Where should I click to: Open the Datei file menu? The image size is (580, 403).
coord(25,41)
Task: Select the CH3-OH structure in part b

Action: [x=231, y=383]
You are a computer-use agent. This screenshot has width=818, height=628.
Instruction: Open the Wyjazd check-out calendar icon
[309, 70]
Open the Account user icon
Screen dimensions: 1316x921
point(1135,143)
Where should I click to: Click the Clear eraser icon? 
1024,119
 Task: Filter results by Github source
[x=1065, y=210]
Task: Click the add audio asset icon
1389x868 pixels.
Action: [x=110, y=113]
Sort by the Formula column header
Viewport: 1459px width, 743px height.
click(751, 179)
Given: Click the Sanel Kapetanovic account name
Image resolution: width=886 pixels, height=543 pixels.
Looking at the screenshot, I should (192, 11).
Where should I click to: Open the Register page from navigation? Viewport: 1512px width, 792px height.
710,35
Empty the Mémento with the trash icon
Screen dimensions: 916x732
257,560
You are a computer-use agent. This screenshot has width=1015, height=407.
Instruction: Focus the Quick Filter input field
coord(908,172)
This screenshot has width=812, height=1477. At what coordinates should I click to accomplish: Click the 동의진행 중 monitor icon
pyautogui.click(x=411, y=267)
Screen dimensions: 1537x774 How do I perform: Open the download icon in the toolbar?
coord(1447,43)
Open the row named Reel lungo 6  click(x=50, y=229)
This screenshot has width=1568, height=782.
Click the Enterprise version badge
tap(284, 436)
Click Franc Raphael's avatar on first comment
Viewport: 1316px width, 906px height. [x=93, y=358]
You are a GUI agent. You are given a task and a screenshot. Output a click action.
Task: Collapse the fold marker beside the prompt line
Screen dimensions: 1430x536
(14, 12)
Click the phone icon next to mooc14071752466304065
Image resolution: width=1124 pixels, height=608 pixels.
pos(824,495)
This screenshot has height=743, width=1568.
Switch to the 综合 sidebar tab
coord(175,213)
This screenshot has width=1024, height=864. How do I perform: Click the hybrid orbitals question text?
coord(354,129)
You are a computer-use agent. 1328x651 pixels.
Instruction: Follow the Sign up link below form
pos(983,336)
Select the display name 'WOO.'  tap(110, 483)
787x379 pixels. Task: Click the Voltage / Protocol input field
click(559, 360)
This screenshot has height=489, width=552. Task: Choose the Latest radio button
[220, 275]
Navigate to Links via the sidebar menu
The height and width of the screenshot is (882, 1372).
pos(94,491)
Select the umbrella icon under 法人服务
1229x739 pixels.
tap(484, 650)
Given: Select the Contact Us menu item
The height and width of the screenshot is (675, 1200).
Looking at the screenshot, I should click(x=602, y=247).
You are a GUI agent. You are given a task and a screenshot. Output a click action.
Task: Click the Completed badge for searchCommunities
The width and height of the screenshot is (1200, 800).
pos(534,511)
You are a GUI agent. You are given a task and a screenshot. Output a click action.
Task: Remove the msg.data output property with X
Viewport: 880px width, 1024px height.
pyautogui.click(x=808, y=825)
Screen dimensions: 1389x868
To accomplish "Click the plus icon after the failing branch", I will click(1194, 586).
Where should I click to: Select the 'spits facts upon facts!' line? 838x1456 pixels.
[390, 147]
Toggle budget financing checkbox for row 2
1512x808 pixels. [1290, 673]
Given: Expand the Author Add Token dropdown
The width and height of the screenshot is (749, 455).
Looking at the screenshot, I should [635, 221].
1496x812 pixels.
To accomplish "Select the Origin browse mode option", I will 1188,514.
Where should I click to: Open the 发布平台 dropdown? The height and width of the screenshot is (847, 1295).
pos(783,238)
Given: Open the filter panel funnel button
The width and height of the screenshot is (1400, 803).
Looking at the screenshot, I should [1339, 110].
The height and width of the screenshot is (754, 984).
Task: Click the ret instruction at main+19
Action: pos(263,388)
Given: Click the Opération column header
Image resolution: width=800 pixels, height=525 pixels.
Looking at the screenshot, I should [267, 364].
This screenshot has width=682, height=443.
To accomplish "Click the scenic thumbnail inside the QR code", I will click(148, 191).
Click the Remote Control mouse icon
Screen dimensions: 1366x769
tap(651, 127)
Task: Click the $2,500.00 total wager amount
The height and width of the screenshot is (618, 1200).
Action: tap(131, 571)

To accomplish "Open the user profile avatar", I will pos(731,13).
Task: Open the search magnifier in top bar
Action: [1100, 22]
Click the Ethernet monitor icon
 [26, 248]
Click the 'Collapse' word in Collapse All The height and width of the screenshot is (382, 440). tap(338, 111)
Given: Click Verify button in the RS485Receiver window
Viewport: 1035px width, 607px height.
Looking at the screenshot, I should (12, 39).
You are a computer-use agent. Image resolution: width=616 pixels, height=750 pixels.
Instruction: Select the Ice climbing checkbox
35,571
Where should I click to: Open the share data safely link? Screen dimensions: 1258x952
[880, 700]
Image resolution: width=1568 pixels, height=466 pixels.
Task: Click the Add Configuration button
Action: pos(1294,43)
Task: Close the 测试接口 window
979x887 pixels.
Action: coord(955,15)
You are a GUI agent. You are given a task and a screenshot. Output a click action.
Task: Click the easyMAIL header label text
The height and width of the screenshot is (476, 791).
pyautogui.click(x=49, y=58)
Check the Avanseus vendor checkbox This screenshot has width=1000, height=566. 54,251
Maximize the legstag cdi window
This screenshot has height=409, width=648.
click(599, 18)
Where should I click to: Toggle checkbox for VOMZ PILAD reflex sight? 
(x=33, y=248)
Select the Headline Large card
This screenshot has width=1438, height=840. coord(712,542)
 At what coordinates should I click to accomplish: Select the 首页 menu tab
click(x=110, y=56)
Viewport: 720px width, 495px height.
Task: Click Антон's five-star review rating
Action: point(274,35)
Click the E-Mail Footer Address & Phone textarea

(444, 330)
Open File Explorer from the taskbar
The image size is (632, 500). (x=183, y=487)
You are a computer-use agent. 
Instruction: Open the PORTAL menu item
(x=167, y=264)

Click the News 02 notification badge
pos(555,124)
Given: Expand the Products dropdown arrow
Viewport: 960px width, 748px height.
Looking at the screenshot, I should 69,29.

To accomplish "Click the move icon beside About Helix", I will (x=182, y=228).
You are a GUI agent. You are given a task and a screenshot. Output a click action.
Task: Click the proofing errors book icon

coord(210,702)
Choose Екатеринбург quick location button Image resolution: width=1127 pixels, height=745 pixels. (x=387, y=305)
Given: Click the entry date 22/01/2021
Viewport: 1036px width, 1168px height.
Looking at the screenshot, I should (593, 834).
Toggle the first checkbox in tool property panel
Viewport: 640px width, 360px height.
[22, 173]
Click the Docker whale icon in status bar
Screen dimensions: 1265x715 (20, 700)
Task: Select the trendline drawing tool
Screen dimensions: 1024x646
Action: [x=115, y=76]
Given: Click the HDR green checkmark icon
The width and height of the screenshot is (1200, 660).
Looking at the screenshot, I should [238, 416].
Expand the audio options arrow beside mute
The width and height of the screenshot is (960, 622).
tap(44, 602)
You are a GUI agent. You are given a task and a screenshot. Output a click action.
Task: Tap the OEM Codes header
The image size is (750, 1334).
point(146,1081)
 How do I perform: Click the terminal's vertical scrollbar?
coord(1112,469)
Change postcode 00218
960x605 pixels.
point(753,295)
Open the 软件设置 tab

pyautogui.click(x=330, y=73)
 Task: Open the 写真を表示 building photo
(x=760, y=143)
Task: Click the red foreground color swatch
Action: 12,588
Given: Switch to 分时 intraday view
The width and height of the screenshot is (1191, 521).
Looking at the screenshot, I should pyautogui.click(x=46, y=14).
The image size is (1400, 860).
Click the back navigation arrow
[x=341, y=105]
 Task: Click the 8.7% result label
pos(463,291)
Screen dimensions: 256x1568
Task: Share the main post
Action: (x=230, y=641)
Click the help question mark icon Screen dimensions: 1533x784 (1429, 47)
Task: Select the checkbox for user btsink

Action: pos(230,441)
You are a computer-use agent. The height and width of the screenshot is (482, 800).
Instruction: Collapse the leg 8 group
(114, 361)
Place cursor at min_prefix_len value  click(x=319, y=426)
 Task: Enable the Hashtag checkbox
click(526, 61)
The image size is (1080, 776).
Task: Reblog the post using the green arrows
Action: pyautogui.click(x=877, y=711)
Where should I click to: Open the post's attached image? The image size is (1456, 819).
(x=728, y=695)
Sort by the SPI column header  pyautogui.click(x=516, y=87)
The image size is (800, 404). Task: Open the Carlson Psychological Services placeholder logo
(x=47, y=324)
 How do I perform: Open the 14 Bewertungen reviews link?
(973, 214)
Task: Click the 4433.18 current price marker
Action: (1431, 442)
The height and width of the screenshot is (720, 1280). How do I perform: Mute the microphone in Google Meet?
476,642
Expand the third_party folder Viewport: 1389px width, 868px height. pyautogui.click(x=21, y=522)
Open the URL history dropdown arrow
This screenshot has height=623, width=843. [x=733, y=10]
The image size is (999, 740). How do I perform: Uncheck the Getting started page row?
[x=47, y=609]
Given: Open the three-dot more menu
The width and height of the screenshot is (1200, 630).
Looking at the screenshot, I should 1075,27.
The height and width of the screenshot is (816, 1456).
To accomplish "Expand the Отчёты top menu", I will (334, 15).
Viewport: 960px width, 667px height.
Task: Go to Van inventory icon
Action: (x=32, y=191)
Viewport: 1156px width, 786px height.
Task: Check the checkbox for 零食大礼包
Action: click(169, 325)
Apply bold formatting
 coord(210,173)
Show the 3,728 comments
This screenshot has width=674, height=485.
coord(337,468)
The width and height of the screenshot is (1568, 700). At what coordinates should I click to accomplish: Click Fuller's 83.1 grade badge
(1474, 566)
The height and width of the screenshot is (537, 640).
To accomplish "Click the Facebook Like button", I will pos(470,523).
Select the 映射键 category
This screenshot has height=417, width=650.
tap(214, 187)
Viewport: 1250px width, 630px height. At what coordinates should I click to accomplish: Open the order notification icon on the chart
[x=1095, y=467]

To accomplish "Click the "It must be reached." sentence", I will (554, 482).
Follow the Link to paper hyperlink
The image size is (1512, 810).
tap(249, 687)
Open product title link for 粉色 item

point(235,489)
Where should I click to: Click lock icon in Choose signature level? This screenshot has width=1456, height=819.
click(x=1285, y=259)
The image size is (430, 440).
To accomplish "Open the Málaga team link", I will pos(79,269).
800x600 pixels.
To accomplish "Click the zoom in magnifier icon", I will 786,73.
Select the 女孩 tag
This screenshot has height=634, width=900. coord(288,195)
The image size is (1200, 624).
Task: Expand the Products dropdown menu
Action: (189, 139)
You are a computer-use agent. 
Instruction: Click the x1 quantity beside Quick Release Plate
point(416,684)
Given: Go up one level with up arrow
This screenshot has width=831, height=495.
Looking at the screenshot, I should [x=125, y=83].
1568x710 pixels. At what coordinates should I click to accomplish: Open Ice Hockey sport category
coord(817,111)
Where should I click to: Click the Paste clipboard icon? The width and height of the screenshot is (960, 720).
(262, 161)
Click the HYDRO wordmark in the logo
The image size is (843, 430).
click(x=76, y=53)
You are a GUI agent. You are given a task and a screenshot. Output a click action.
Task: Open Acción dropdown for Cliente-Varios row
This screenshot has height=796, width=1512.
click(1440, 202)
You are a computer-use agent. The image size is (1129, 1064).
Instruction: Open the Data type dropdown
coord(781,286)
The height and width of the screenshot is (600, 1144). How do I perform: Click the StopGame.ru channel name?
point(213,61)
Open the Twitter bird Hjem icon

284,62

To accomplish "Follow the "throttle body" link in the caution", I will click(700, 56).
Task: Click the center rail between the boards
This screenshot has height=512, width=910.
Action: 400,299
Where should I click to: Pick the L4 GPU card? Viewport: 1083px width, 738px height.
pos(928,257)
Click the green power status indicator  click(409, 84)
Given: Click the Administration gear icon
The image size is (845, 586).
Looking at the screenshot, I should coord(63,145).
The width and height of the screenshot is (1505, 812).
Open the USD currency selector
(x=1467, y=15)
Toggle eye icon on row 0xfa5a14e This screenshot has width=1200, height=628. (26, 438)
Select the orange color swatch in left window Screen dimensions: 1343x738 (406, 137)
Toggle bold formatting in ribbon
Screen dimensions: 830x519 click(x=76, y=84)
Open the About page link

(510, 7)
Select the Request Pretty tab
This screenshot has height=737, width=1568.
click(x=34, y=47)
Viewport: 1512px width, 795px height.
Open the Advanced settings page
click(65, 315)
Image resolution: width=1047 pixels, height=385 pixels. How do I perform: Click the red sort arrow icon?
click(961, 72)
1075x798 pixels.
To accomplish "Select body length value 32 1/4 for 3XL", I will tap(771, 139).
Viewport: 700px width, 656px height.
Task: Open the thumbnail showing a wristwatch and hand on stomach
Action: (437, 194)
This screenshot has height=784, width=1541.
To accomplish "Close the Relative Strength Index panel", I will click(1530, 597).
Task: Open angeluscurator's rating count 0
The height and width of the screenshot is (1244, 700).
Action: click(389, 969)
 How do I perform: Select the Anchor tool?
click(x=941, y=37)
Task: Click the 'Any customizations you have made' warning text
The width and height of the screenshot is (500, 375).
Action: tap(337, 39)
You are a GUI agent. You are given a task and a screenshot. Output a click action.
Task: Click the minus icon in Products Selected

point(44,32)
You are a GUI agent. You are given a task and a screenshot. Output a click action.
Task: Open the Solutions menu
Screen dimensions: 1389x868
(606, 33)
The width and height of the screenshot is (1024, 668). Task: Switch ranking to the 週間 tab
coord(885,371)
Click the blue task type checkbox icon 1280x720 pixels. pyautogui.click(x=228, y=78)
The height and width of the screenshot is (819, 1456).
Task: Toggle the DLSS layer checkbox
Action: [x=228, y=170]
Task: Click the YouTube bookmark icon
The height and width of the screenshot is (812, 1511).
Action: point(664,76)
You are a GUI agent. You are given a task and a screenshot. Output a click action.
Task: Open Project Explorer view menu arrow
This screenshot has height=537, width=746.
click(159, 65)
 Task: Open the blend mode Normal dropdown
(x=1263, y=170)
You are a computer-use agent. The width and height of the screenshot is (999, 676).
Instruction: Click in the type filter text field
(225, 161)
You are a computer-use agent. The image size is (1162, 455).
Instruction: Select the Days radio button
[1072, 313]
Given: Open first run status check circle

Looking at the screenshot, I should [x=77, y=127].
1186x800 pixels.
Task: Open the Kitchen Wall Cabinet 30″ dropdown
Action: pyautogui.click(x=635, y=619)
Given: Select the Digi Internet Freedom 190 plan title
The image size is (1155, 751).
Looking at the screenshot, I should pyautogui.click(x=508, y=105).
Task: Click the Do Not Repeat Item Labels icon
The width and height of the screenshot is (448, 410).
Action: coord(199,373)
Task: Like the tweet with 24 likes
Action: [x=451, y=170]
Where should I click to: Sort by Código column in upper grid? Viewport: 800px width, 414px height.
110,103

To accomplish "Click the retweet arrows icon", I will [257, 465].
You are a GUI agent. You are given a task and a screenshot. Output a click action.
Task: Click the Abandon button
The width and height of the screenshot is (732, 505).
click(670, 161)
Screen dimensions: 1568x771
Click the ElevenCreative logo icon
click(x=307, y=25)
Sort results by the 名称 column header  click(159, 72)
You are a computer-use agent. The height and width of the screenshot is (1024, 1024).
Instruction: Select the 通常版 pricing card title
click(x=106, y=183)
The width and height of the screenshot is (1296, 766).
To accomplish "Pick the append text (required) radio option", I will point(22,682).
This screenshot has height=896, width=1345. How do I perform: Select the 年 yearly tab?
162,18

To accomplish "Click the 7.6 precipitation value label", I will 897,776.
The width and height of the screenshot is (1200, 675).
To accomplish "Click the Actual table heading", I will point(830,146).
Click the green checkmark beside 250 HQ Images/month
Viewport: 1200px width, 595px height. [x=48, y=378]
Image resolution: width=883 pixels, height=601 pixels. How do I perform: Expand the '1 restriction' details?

★ ★ ★ ★

Work instructions: In the listing above, show every line with the word "Close".

Written solution:
Task: Close the 测试接口 window
To accomplish "Close the Relative Strength Index panel", I will click(1530, 597).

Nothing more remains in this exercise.